- **Task to carry out**: Repeat only the stretch of lines below that runs from the line with "Оформить подписку (209, 396)" through the line with "Трансформация процессов управления", unaltered.

Top of Records provided

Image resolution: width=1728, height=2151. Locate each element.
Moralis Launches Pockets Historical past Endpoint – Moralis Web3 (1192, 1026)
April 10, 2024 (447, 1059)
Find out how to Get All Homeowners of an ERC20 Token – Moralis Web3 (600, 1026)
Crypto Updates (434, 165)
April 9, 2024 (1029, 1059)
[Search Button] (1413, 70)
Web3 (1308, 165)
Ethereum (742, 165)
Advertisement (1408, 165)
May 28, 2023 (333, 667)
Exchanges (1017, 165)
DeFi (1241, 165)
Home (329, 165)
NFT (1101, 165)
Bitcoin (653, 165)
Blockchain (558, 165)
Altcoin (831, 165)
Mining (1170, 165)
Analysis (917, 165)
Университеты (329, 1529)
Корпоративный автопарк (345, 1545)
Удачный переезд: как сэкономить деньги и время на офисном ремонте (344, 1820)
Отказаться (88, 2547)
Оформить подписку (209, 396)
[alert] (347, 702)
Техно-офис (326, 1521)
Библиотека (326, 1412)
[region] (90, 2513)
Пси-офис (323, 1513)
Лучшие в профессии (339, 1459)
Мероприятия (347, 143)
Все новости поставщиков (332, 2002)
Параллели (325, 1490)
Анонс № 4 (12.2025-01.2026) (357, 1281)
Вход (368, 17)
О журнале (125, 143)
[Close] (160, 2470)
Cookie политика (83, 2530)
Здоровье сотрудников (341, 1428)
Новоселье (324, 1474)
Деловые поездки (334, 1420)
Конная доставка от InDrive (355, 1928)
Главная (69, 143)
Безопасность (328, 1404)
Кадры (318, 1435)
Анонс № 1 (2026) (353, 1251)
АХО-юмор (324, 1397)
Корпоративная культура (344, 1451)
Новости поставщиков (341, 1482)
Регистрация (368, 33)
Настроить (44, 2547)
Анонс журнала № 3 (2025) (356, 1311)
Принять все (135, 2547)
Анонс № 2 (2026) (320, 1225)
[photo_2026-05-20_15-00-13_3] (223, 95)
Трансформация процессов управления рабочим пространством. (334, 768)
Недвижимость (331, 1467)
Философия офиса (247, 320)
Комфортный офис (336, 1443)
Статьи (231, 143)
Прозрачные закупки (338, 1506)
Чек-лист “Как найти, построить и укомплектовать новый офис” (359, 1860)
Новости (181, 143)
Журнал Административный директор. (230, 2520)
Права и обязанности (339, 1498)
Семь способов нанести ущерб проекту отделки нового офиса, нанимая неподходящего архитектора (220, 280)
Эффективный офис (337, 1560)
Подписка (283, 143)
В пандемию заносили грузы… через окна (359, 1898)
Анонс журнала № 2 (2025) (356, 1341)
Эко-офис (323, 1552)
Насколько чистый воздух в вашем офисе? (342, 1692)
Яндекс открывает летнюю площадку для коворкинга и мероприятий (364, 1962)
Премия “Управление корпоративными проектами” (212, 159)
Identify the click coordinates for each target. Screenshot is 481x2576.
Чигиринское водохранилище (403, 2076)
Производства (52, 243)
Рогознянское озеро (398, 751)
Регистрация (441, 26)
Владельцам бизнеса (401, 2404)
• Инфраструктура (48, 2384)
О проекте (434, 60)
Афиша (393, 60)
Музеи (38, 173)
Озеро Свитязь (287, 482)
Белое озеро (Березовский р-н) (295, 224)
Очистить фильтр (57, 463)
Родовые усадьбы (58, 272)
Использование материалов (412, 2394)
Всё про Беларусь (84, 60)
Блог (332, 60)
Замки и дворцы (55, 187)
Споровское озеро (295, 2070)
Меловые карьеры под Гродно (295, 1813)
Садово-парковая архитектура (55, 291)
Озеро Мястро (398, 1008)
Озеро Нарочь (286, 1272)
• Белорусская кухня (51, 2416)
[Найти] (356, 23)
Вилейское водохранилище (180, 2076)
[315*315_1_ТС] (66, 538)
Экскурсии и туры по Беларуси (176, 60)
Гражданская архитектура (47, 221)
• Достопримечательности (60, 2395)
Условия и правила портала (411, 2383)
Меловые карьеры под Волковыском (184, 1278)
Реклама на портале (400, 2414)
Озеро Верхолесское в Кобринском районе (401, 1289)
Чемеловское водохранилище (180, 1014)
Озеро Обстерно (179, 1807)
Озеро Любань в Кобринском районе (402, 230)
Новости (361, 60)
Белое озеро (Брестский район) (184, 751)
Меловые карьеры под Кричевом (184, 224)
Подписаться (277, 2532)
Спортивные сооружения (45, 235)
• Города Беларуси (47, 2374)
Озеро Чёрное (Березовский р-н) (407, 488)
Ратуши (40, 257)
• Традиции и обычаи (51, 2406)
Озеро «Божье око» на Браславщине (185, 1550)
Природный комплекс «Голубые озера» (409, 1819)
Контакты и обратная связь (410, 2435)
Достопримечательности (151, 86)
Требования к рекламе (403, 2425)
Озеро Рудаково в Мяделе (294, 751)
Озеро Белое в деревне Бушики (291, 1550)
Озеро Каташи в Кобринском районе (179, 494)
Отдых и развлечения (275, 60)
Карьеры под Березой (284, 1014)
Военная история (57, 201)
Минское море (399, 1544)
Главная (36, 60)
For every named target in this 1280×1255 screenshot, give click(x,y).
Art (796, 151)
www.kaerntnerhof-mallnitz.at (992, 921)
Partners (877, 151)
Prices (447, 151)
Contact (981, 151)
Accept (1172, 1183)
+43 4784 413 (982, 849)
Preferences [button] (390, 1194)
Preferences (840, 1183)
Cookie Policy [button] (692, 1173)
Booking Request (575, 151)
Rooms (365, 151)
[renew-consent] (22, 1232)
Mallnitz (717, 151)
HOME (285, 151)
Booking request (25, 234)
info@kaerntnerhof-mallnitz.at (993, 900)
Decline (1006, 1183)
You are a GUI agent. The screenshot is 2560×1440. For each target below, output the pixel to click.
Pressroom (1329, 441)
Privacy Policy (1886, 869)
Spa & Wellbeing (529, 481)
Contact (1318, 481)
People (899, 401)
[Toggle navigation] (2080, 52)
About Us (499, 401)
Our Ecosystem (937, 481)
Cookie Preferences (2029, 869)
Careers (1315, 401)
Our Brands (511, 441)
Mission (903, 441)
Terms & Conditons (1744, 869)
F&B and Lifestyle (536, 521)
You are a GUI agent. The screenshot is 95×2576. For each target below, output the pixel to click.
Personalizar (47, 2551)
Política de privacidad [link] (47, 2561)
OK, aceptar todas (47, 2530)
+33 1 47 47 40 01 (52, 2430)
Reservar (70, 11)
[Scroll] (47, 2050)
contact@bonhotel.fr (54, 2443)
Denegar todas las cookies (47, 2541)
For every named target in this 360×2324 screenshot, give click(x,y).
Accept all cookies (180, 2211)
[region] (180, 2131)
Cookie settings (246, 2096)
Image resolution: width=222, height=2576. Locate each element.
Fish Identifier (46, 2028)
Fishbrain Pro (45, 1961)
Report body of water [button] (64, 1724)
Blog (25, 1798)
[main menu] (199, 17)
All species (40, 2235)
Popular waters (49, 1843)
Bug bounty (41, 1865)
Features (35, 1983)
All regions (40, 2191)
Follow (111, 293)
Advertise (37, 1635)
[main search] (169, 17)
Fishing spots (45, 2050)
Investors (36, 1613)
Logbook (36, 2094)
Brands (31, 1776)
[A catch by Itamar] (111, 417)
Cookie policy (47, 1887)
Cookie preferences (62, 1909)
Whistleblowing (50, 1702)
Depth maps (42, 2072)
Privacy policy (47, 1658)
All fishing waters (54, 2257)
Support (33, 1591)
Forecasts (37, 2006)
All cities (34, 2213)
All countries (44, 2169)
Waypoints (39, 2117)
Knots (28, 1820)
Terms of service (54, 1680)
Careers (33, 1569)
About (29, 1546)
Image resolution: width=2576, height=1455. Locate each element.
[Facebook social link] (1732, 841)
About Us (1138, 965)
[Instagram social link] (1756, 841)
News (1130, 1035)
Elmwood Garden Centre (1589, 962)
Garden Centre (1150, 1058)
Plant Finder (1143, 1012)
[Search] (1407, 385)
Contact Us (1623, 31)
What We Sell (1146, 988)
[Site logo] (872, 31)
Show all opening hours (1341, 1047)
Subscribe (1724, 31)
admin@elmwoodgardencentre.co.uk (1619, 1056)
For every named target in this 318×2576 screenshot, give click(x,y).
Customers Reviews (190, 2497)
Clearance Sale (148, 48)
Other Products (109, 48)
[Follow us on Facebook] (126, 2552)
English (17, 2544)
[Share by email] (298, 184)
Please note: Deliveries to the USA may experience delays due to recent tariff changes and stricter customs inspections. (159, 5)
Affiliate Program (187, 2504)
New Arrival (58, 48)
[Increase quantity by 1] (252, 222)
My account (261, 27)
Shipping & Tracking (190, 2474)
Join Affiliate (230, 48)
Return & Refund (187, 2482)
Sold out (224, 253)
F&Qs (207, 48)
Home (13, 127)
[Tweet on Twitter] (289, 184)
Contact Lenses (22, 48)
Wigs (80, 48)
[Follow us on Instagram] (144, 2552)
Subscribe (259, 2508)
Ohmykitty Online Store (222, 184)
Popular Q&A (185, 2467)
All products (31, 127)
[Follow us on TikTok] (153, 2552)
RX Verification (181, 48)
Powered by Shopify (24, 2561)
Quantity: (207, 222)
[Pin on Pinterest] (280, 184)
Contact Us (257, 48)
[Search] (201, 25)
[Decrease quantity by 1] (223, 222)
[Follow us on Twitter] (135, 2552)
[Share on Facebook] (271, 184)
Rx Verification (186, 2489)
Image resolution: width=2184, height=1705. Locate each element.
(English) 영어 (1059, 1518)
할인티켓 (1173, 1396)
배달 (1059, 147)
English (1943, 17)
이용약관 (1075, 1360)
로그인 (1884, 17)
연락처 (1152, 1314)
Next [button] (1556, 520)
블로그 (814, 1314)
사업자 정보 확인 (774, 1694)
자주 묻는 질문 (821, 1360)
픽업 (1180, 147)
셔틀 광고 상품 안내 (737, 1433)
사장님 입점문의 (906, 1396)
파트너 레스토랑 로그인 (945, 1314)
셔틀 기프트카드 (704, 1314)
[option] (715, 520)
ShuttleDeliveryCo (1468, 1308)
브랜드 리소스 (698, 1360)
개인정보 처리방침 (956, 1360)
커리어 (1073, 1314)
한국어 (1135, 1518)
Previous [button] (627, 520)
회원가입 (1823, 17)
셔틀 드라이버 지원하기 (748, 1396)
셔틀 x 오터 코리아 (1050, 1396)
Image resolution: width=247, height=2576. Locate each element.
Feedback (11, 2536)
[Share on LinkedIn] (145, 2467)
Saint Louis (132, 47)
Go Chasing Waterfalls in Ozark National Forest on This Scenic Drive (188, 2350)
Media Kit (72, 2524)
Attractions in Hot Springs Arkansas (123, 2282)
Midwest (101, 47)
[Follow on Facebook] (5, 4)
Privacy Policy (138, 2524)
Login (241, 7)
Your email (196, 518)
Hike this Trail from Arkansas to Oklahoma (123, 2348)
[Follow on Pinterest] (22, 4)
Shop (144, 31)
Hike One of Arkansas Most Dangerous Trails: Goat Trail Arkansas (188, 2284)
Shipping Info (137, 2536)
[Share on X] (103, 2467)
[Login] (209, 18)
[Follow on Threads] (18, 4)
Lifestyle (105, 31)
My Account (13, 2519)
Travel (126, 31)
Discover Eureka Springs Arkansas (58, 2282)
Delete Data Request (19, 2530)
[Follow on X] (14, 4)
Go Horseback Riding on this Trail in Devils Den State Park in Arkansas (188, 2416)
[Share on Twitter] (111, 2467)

Bottom of Records provided

- **Worked solution**:
Оформить подписку (209, 396)
[alert] (347, 702)
Техно-офис (326, 1521)
Библиотека (326, 1412)
[region] (90, 2513)
Пси-офис (323, 1513)
Лучшие в профессии (339, 1459)
Мероприятия (347, 143)
Все новости поставщиков (332, 2002)
Параллели (325, 1490)
Анонс № 4 (12.2025-01.2026) (357, 1281)
Вход (368, 17)
О журнале (125, 143)
[Close] (160, 2470)
Cookie политика (83, 2530)
Здоровье сотрудников (341, 1428)
Новоселье (324, 1474)
Деловые поездки (334, 1420)
Конная доставка от InDrive (355, 1928)
Главная (69, 143)
Безопасность (328, 1404)
Кадры (318, 1435)
Анонс № 1 (2026) (353, 1251)
АХО-юмор (324, 1397)
Корпоративная культура (344, 1451)
Новости поставщиков (341, 1482)
Регистрация (368, 33)
Настроить (44, 2547)
Анонс журнала № 3 (2025) (356, 1311)
Принять все (135, 2547)
Анонс № 2 (2026) (320, 1225)
[photo_2026-05-20_15-00-13_3] (223, 95)
Трансформация процессов управления рабочим пространством. (334, 768)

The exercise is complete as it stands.